## Document
• • •

Question

Let $$W$$ be a subspace of a vector space $$V$$. Prove that $$\Delta=\{(\mathbf{w}, \mathbf{w}): \mathbf{w} \text { is in } W\}$$ is a subspace of $$V \times V$$

Answer

**step1 Verify Non-emptiness of $$\Delta$$**

To prove that $$\Delta$$ is a subspace of $$V \times V$$, the first condition is to show that $$\Delta$$ is non-empty. This means we need to demonstrate that the zero vector of $$V \times V$$ is an element of $$\Delta$$. The zero vector in $$V \times V$$ is $$(\mathbf{0}_V, \mathbf{0}_V)$$, where $$\mathbf{0}_V$$ is the zero vector in $$V$$.

Since $$W$$ is a subspace of $$V$$, one of the fundamental properties of a subspace is that it must contain the zero vector of the parent space. Therefore, $$\mathbf{0}_V$$ must be in $$W$$.

According to the definition of $$\Delta$$, an element $$(\mathbf{w}, \mathbf{w})$$ is in $$\Delta$$ if $$\mathbf{w} \in W$$. Since $$\mathbf{0}_V \in W$$, it follows that $$(\mathbf{0}_V, \mathbf{0}_V)$$ is an element of $$\Delta$$.

Thus, $$\Delta$$ is non-empty.

$$\mathbf{0}_V \in W \implies (\mathbf{0}_V, \mathbf{0}_V) \in \Delta$$

**step2 Verify Closure of $$\Delta$$ under Vector Addition**

The second condition for $$\Delta$$ to be a subspace is that it must be closed under vector addition. This means that if we take any two elements from $$\Delta$$, their sum must also be in $$\Delta$$.

Let $$(\mathbf{w}_1, \mathbf{w}_1)$$ and $$(\mathbf{w}_2, \mathbf{w}_2)$$ be two arbitrary elements in $$\Delta$$. By the definition of $$\Delta$$, this implies that $$\mathbf{w}_1 \in W$$ and $$\mathbf{w}_2 \in W$$.

Since $$W$$ is a subspace of $$V$$, it is closed under vector addition. Therefore, the sum of any two vectors in $$W$$ must also be in $$W$$. This means $$\mathbf{w}_1 + \mathbf{w}_2 \in W$$.

Now, let's consider the sum of the two elements from $$\Delta$$:

$$(\mathbf{w}_1, \mathbf{w}_1) + (\mathbf{w}_2, \mathbf{w}_2) = (\mathbf{w}_1 + \mathbf{w}_2, \mathbf{w}_1 + \mathbf{w}_2)$$

Since we established that $$\mathbf{w}_1 + \mathbf{w}_2 \in W$$, the resulting vector $$(\mathbf{w}_1 + \mathbf{w}_2, \mathbf{w}_1 + \mathbf{w}_2)$$ fits the definition of an element in $$\Delta$$ (both components are the same vector from $$W$$).

Therefore, $$\Delta$$ is closed under vector addition.

• • •

## Task A
Restate the paragraph of the proof that begins "The second condition for" more briefly, keeping its main facts.

## Given information
• • •

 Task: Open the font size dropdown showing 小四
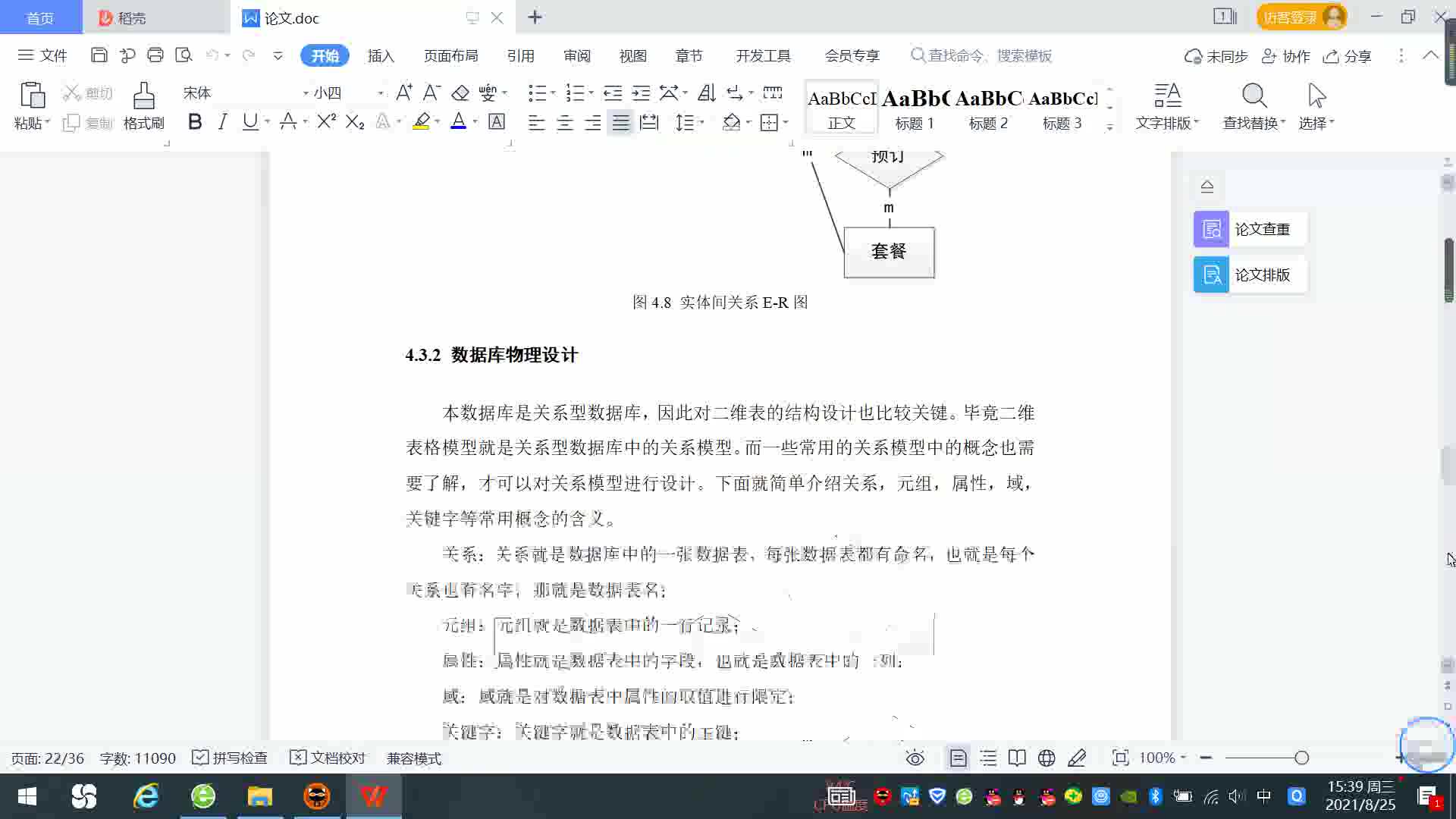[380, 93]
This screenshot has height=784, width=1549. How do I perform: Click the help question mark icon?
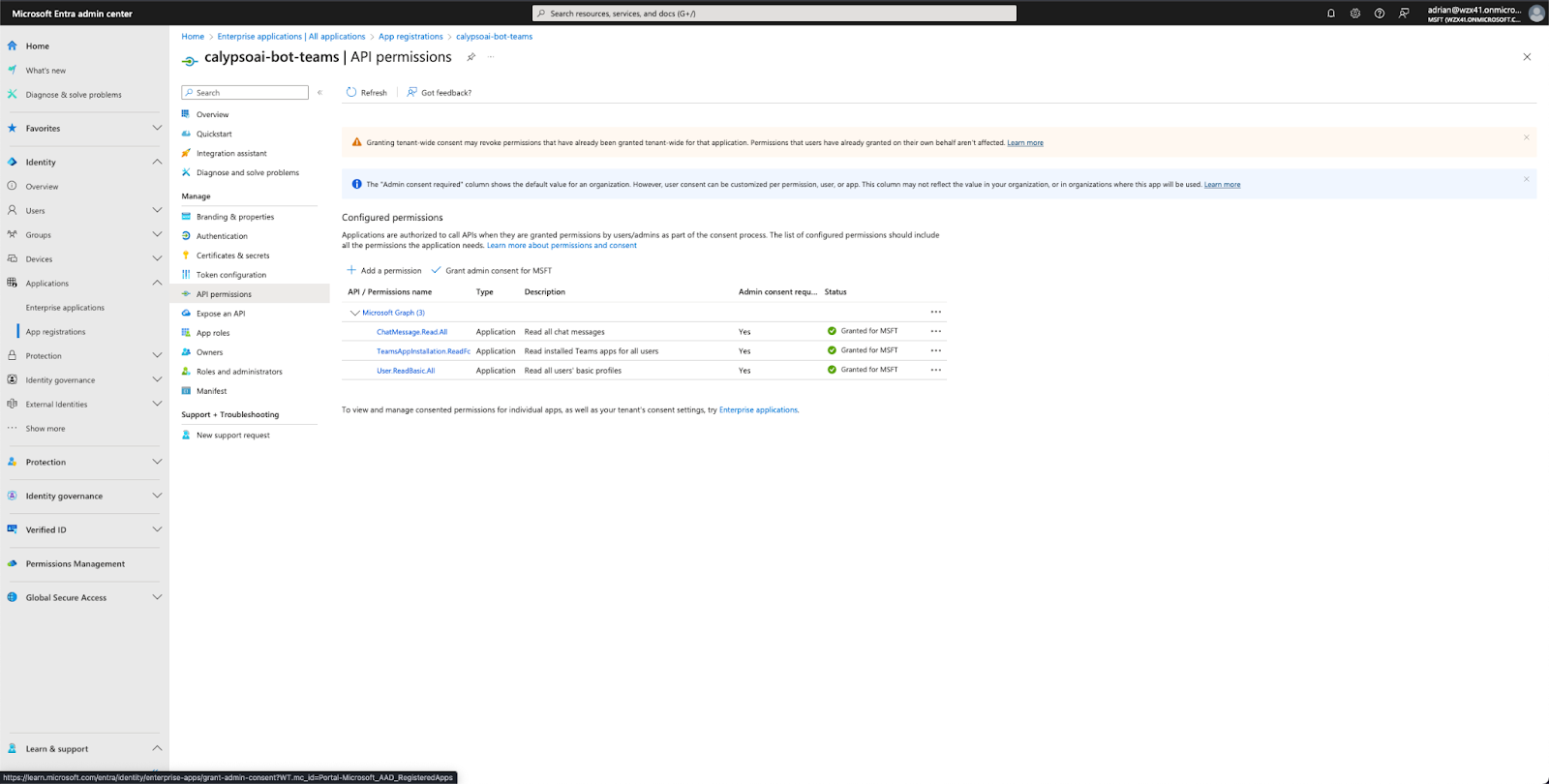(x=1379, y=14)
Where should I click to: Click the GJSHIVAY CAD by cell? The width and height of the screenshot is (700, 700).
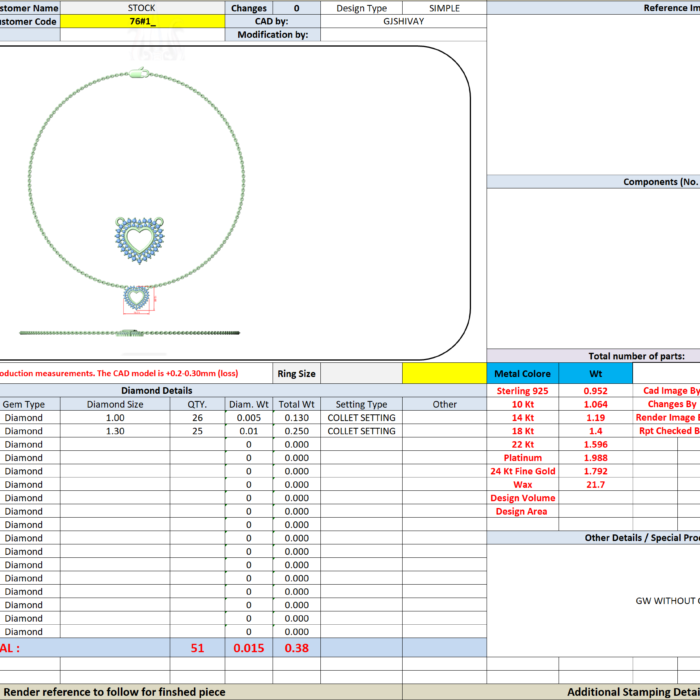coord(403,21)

• • •

## Task B
Convert the rows from the line containing "This screenshot has" through the end of the rows into a two-column CSV with the headers request and answer. Put each field in quotation marks, replace any line breaks with spaces, and omit the pictures.

## Problem solution A
The second requirement for $$\Delta$$ to be a subspace is closure under vector addition: the sum of any two elements of $$\Delta$$ must also lie in $$\Delta$$.

## Problem solution B
request,answer
"This screenshot has height=784, width=1549. How do I perform: Click the help question mark icon?","(x=1379, y=14)"
"Where should I click to: Click the GJSHIVAY CAD by cell? The width and height of the screenshot is (700, 700).","coord(403,21)"